## Data excerpts:
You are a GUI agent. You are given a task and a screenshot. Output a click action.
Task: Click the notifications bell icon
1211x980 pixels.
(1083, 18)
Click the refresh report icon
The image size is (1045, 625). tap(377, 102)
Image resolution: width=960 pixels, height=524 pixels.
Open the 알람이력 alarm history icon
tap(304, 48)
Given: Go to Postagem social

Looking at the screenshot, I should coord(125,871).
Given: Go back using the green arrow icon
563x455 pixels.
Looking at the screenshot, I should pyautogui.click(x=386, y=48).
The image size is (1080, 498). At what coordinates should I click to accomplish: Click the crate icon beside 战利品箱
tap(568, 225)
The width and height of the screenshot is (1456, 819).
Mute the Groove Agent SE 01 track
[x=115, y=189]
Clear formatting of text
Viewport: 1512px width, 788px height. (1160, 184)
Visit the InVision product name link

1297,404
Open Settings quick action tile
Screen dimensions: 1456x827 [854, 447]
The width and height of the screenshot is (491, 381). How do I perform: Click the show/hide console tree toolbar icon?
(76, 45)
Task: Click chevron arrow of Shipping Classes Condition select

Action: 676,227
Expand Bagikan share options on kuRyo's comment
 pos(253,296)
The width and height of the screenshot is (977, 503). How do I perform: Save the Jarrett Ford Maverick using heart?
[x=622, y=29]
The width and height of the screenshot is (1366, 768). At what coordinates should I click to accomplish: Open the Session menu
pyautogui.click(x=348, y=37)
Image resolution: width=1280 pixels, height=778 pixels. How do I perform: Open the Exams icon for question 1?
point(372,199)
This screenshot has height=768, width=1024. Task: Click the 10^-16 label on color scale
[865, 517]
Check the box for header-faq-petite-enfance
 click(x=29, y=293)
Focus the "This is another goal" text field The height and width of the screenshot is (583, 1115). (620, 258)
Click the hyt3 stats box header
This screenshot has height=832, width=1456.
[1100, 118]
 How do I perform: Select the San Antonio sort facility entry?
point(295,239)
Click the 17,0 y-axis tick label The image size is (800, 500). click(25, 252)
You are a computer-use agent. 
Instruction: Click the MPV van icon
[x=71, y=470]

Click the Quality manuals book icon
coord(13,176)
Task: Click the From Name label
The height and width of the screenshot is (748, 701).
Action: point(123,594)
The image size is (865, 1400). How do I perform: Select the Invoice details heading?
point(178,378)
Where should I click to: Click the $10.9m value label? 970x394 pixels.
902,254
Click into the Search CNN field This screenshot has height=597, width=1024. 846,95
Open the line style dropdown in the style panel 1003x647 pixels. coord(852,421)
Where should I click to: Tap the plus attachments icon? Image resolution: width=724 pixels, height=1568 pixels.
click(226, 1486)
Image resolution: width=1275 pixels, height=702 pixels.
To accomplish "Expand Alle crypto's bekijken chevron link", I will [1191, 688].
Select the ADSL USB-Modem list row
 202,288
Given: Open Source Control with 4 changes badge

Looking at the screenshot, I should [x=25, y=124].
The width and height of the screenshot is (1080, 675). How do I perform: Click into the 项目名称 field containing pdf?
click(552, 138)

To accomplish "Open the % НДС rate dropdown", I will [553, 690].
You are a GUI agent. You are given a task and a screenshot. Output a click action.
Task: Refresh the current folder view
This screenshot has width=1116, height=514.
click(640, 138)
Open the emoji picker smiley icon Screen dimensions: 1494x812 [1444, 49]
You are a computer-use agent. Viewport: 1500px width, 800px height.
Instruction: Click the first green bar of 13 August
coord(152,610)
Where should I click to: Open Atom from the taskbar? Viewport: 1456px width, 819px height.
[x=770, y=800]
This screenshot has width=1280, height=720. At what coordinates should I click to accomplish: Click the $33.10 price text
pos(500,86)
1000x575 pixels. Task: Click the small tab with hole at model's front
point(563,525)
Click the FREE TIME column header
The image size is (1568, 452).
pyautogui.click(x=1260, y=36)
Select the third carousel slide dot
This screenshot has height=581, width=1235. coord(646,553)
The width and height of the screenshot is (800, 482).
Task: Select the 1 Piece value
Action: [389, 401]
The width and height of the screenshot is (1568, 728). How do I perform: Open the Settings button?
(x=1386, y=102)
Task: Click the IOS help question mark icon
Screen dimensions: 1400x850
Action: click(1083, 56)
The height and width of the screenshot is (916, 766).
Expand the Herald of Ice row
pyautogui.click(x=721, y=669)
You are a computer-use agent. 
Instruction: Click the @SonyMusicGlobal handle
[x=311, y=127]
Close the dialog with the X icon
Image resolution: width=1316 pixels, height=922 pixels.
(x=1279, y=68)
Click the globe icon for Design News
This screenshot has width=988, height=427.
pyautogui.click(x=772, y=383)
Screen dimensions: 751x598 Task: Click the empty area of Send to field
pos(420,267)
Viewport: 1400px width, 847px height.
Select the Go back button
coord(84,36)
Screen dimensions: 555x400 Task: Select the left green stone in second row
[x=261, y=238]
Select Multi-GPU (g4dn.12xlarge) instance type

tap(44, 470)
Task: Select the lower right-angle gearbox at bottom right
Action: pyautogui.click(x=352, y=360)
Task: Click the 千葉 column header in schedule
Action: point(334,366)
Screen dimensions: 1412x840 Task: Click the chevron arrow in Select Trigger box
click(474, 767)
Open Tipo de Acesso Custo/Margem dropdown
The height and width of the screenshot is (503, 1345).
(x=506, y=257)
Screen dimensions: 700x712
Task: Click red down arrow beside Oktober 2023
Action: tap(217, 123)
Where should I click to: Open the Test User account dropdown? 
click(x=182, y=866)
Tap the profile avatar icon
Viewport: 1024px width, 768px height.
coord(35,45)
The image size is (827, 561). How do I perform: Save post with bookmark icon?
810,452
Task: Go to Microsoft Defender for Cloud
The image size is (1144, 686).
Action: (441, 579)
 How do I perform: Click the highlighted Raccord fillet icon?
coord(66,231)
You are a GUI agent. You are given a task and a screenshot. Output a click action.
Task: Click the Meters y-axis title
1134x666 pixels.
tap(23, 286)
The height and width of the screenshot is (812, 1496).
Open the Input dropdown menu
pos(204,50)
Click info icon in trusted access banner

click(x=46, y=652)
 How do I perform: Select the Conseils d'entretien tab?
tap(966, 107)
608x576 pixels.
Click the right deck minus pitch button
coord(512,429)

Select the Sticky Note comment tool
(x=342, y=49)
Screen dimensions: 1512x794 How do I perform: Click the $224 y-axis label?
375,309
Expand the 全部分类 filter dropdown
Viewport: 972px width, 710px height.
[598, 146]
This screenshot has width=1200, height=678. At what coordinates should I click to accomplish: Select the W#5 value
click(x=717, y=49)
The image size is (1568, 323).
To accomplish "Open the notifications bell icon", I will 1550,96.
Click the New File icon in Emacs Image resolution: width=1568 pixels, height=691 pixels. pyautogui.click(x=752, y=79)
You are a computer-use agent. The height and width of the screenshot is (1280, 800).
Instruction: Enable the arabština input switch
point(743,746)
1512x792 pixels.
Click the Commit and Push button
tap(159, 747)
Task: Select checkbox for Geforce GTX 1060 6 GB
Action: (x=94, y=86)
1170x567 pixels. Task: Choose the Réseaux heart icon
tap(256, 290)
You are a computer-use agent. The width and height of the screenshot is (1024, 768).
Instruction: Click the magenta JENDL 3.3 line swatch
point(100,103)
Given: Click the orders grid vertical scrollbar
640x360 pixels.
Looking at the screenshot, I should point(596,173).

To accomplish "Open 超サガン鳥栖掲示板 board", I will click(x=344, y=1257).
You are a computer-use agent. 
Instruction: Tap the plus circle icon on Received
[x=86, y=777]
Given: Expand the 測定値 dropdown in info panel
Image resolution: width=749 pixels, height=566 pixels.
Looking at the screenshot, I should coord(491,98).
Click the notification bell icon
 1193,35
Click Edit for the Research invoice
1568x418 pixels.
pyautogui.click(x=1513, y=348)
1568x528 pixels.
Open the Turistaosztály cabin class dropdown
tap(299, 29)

## Goal of the exercise:
Rewrite the material from its first line up to and including the line with "[x=115, y=189]", changing "icon" to "button" and leaving everything else as it is.

## Expected answer:
You are a GUI agent. You are given a task and a screenshot. Output a click action.
Task: Click the notifications bell button
1211x980 pixels.
(1083, 18)
Click the refresh report button
The image size is (1045, 625). tap(377, 102)
Image resolution: width=960 pixels, height=524 pixels.
Open the 알람이력 alarm history button
tap(304, 48)
Given: Go to Postagem social

Looking at the screenshot, I should coord(125,871).
Given: Go back using the green arrow button
563x455 pixels.
Looking at the screenshot, I should pyautogui.click(x=386, y=48).
The image size is (1080, 498). At what coordinates should I click to accomplish: Click the crate button beside 战利品箱
tap(568, 225)
The width and height of the screenshot is (1456, 819).
Mute the Groove Agent SE 01 track
[x=115, y=189]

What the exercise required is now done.